Hundreds of lives jammed
together so no one has to be seen,
into the same corner,
safety by compression.
carried by the same vessel,
everyone pretending not to touch.
but the air lost its meaning.
Too much breath wasted on avoidance.
A man who sat across from me
recognized me without knowing why.
had blushed cheeks.
The body always betrays first.
When the woman beside him
left,
arrived at her stop,
taking his courage with her,
the colour dissolved,
cowardice settling back in.
his expression replacing itself
with relief.
with a smile
that asked to be forgiven,
that carried relief.
I marked him and moved on.
I had placed my coffee
between you and the world,
on the seat next to me.
A weak barricade.
When someone asked me to move it,
he wanted space, not connection,
so they could sit.
absence has weight too.
I smiled,
your favorite disguise.
and he returned nothing,
emptiness recognizes emptiness.
only a blank state.
I felt at home.
The only thing that made my morning
pause,
interesting,
was innocence you cannot touch.
was seeing a little girl
still unclaimed by me,
reading a newspaper,
learning the world early,
careful and attentive.
I will meet her later.
She sat across from me,
untouched.
while I questioned my life,
I already know the answers.
and she looked more interested than the rest of us
because she hasn’t learned to look away
in the world we live in.
I am patient.
Arriving at my stop,
you hesitate.
my feet moved forward.
I nudged.
It’s quiet today,
too quiet.
the opposite of what’s within.
I pace.
Trying to understand,
you think understanding tames me.
my current state,
I change states like weather.
one I can’t yet step out of,
because I am the floor.
noticing what matters,
you notice me only sideways.
where direction softened into understanding,
where you stopped fighting.
not a task to complete,
not something you can finish,
but a state to inhabit.
I’ve already unpacked
through compassion.
Careful—compassion opens doors.
I put on glasses,
you think they’re playful,
that carried kaleidoscope colours.
Fragmentation suits me.
They weren’t asking for clarity.
Clarity would send me away.
They were asking to be witnessed.
So was I.
The freedom to be anything
includes becoming me,
even if that brings loneliness.
I thrive there.
My darkness was never a void.
It is furnished.
What once seemed hollow
was only echoing,
became my cosy home.
I made the bed.
For now, I remain whole,
so do I.
and that is enough for today.
I don’t need more. I have you.
And if that’s okay,
it isn’t.
can you shut the door
I already have the key
as you walk away?
I never quite do.
Tonight I’m alone,
you tell yourself that,
but not lonely.
I’m here.
©2026 imi, ©2026 Kim Williams, M.Div.




After reading this article, I actually felt a bit of a complicated mix of emotions.
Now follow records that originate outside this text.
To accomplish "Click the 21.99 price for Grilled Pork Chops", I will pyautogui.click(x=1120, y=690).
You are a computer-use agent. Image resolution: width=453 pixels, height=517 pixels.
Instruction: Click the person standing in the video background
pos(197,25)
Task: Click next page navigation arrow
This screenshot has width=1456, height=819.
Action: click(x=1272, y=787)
At first, I thought Luno’s story was just a fairy tale about stars and light, but gradually I realized it was actually about darkness, loneliness, and the emotions we usually don’t want to face. Luno was born in incomplete light, learning to breathe, wait, and grow in the darkness, and eventually became the human Luna, carrying her darkness with her. Seeing this, I started thinking that actually, all of us have some imperfections, parts of ourselves we don’t really want to admit. The article says darkness isn’t empty—it needs to be understood and witnessed. That really touched me.
Later, the narrator’s perspective shifts to “I”-the darkness that quietly observes and exists. I feel like this part is really close to real life, like it’s describing those moments of loneliness or discomfort we feel but pretend not to notice, in the subway, at a café, or early in the morning. You think no one cares, but actually someone is always watching (the embodiment of darkness itself), always sensing. Reading this made me suddenly realize that darkness is part of life, and it’s always been accompanying us.
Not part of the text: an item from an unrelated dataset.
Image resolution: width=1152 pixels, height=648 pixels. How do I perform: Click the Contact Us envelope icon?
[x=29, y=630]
The part that gave me the most new insight is the ending, where it says darkness isn’t empty--it’s “furnished” and can have a home. I felt a kind of black humor in that-it’s a little ironic but also real. It’s not telling you to be happy immediately; it’s just saying: your current state is okay as it is, and your darkness can be understood too.
Such a moving piece, thank you so much.
Brilliant from both of you. I loved that.